Et cela n'est sans doute que la partie émergée de l'iceberg. La presse révèle en effet que Carrefour Belgique à sorti un milliard d'euros de ses comptes à travers toute une série de filiales financières de la multinationale basées dans des paradis fiscaux. L'opération se serait répétée plusieurs années de suite, pour des montants similaires.
D'autre part, le groupe Carrefour a reçu plus de 130 millions d'aides publiques en 2009, sous le prétexte habituel « d'aider à la création d'emplois ». De telles révélations gênent les politiciens, qui annoncent qu'ils vont désormais « plus rigoureusement conditionner les aides et les incitations fiscales à la création d'emplois ». Mais ceux qui parlent ainsi sont les mêmes qui ont créé les possibilités légales de dissimulation, d'évasion ou de malversations fiscales, possibilités qui ont fait de la Belgique un paradis fiscal pour les multinationales...
Ainsi, le Centre de coordination de Carrefour, par exemple, a permis au groupe de rapatrier ses 380 millions de bénéfices mondiaux officiels en ne payant que 0,008 % d'impôts !
À l'appel des syndicats, la grève dans tous les magasins Carrefour samedi 27 février a été massivement suivie par le personnel. Mais les directions syndicales ne cherchent pas vraiment à empêcher les licenciements qui se préparent.
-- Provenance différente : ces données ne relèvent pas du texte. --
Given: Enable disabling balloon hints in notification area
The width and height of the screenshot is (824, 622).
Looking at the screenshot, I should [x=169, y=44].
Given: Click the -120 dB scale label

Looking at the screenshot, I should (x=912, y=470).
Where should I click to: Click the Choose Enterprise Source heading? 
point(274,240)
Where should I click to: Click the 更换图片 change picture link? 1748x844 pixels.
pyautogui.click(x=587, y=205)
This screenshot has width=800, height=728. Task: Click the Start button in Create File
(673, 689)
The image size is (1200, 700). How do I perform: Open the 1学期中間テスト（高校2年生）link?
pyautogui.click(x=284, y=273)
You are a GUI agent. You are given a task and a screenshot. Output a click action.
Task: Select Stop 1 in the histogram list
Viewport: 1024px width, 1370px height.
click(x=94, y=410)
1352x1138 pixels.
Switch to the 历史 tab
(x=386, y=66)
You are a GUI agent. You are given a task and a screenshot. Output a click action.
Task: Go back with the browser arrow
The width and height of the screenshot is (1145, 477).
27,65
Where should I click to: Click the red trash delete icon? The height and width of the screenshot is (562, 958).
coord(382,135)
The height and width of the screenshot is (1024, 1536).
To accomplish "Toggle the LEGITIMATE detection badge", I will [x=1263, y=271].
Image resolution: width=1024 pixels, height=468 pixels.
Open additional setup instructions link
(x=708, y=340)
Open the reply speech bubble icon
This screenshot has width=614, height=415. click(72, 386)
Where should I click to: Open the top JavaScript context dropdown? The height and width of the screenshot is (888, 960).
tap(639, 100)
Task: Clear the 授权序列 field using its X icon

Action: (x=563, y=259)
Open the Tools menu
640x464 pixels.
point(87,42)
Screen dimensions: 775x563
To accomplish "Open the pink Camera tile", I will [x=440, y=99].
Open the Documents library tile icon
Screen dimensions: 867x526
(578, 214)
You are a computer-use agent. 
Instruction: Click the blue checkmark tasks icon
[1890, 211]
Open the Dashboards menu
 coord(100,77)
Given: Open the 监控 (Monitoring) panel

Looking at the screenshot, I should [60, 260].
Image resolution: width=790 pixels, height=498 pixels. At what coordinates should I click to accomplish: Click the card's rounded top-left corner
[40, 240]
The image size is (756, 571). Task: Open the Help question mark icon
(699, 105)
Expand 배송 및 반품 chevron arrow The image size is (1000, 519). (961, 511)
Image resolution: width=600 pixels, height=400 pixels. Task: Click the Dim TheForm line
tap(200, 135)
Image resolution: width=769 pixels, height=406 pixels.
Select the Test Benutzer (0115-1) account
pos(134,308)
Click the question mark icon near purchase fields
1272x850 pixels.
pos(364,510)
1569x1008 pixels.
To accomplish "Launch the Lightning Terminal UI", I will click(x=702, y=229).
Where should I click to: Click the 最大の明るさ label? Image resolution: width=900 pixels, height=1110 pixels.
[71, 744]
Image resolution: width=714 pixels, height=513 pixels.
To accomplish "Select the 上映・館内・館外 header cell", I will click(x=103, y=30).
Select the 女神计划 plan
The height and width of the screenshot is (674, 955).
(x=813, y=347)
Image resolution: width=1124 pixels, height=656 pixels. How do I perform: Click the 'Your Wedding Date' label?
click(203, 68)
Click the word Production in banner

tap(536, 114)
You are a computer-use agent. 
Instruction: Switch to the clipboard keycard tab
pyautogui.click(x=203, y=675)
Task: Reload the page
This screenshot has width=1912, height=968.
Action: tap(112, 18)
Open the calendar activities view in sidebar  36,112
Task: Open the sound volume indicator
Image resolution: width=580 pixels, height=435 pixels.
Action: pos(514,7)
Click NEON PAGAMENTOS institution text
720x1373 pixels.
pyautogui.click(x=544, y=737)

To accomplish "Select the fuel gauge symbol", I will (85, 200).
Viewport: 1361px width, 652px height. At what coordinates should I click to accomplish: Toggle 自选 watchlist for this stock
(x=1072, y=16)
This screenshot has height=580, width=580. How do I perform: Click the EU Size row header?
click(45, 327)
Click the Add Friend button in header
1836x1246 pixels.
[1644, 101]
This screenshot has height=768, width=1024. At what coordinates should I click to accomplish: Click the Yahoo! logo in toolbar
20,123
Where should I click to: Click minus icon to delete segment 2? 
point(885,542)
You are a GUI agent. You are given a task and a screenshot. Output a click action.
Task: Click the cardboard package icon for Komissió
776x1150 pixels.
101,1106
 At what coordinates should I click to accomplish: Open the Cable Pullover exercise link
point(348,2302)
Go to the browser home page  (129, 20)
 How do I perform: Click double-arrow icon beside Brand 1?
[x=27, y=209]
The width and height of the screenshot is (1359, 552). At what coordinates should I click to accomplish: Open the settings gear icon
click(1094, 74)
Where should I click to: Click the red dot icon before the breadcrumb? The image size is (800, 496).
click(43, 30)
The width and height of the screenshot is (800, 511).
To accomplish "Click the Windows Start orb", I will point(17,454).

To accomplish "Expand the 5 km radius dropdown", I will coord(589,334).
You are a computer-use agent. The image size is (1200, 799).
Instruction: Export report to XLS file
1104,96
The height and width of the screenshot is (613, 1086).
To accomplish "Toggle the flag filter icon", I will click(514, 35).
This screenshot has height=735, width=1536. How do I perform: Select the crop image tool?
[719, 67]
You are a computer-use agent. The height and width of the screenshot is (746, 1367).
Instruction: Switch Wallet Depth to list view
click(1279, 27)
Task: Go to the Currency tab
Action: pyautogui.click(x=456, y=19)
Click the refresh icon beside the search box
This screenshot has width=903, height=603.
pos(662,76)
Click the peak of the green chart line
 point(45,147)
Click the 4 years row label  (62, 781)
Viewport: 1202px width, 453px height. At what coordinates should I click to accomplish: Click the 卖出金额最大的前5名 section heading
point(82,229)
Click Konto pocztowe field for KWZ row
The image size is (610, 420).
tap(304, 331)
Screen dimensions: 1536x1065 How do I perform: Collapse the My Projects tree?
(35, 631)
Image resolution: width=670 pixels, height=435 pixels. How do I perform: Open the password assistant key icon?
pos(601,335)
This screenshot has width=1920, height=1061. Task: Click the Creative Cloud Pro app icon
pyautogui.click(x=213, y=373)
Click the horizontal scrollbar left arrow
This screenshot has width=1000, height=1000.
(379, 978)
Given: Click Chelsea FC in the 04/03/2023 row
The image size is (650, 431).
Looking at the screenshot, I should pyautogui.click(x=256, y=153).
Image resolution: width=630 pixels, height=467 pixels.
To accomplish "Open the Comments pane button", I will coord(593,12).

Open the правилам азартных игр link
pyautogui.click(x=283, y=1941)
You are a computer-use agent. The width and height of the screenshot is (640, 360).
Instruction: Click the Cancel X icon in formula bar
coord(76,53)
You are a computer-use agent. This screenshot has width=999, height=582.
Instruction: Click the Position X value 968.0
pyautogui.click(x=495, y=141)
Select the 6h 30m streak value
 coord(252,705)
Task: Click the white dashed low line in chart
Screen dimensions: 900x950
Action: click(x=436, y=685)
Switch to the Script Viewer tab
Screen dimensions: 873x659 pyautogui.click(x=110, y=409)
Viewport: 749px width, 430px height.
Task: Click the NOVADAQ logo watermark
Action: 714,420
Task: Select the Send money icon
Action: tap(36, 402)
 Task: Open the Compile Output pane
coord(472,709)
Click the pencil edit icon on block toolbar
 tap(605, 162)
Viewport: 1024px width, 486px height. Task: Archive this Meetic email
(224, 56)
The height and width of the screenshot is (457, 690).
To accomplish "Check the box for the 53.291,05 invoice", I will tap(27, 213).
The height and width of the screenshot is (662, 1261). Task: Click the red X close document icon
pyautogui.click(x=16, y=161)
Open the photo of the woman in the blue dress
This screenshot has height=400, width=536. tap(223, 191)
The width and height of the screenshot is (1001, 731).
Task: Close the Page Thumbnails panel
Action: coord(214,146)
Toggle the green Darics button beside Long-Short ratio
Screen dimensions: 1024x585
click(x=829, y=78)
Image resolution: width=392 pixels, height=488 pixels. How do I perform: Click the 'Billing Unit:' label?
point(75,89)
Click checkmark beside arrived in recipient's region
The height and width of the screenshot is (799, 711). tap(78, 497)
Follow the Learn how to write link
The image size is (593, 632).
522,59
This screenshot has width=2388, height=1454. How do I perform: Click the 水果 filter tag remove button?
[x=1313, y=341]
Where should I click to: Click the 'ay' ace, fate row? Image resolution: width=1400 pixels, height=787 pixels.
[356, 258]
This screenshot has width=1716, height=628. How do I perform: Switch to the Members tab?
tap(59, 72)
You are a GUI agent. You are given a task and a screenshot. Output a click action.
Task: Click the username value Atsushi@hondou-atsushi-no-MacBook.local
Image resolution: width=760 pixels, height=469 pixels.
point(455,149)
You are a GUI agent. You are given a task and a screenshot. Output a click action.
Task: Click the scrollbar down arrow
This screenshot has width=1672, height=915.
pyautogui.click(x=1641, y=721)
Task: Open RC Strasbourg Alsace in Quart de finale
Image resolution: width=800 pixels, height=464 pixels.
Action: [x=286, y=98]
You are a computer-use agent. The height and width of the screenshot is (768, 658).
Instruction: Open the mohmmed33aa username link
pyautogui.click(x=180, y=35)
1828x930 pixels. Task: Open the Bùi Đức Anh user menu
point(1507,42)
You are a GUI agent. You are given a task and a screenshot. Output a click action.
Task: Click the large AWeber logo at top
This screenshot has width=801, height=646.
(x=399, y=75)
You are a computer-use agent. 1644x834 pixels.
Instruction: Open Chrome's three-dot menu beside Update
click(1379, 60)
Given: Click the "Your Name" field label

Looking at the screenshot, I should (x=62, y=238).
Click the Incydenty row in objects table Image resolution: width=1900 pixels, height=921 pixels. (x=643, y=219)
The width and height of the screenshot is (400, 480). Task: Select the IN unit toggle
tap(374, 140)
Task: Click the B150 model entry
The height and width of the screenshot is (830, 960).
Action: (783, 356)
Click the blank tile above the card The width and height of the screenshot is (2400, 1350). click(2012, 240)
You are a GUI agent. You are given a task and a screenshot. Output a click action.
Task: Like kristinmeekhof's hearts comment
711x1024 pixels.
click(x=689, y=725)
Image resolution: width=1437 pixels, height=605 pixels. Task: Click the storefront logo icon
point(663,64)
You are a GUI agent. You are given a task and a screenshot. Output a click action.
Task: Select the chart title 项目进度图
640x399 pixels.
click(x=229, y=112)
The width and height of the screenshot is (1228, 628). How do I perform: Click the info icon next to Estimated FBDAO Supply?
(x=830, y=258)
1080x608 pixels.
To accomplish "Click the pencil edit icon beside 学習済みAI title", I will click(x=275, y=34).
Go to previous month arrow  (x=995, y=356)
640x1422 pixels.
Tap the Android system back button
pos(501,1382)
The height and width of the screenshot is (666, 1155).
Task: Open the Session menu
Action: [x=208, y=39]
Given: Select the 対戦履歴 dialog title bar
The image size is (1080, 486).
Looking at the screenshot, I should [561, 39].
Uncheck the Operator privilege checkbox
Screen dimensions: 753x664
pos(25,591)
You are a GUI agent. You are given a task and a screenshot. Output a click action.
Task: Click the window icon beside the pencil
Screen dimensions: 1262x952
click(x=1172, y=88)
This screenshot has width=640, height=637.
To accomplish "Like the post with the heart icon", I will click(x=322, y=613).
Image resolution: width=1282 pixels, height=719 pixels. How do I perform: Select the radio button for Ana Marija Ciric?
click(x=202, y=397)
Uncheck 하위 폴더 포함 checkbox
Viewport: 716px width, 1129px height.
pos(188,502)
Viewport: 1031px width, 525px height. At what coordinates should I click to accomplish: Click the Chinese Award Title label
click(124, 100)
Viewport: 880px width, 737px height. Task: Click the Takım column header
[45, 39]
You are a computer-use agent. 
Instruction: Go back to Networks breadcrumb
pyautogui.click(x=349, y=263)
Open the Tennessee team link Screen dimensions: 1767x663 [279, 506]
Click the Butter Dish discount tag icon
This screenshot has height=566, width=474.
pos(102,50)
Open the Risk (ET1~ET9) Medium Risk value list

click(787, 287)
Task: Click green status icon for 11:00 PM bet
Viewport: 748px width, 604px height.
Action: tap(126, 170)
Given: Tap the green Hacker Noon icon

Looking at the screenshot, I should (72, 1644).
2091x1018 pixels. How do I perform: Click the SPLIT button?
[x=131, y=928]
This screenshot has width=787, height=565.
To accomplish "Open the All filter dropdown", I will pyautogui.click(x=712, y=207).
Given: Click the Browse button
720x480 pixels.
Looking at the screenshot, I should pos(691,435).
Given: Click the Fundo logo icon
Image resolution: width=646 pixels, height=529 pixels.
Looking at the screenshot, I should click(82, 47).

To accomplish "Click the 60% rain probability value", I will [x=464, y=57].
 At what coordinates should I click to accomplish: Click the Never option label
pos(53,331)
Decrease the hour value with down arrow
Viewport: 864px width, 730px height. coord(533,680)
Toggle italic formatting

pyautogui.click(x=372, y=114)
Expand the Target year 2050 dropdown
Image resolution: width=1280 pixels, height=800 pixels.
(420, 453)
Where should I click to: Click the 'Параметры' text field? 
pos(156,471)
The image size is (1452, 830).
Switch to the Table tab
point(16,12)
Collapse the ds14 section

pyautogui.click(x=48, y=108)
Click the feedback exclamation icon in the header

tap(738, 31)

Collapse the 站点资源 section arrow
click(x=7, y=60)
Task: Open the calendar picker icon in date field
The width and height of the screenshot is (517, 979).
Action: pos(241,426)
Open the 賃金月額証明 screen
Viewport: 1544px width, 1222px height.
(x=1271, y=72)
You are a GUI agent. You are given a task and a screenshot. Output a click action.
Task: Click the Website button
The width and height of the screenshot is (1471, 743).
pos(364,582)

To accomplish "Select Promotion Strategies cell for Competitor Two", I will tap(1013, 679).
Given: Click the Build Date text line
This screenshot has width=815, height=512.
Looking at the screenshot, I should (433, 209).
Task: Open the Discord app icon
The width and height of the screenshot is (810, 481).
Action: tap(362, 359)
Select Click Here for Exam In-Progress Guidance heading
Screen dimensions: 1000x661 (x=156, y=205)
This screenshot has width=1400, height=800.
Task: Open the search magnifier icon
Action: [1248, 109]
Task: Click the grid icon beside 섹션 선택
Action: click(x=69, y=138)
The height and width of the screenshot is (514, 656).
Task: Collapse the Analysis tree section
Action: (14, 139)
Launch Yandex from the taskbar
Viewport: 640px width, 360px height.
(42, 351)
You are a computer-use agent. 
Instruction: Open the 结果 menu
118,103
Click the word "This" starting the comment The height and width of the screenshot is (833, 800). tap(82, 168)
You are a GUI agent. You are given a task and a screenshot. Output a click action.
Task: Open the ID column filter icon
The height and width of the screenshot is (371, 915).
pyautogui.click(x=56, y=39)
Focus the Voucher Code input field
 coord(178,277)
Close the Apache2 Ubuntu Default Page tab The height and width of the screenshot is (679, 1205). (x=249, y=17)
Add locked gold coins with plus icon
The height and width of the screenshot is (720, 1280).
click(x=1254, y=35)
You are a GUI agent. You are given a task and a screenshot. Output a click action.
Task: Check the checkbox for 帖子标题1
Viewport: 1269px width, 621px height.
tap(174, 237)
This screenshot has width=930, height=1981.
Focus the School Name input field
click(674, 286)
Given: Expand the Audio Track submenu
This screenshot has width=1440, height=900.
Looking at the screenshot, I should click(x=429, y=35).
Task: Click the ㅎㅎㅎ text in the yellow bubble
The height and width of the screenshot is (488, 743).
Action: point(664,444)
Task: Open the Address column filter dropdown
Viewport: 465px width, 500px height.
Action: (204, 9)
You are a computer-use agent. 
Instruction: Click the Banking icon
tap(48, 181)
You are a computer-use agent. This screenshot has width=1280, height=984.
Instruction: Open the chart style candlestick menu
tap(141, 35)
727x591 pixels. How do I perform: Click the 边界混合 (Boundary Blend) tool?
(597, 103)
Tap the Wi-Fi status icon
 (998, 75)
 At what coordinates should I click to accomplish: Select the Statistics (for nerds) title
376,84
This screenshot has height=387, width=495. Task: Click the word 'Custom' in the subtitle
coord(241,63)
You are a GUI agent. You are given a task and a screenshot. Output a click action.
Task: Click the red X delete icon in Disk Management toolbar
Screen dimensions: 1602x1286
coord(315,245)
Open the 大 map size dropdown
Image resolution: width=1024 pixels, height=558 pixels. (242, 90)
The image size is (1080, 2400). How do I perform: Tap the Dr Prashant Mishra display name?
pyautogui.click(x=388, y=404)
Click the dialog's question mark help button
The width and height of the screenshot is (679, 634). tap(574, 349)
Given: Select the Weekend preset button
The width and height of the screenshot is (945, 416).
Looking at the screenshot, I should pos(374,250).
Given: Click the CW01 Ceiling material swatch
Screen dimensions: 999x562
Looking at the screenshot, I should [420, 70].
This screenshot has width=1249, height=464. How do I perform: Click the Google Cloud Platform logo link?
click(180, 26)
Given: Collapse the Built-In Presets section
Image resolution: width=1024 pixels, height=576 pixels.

Le contrôle des comptes des entreprises et des banques par les travailleurs et la population, comme l'interdiction des licenciements, seraient des revendications vitales pour les travailleurs dans cette période de crise. On découvrirait alors qu'à Carrefour aussi les salaires sont sacrifiés au profit d'un même groupe d'actionnaires, qui sont présents dans Carrefour comme dans Champion (Belgique), avec parmi eux les familles belges Mestdagh et Frère. L'arrogance de ces exploiteurs, bien cachés derrière les montages financiers, n'est pas particulièrement « française », mais simplement patronale. C'est chez eux qu'il faut aller reprendre les profits pour maintenir l'emploi et les salaires.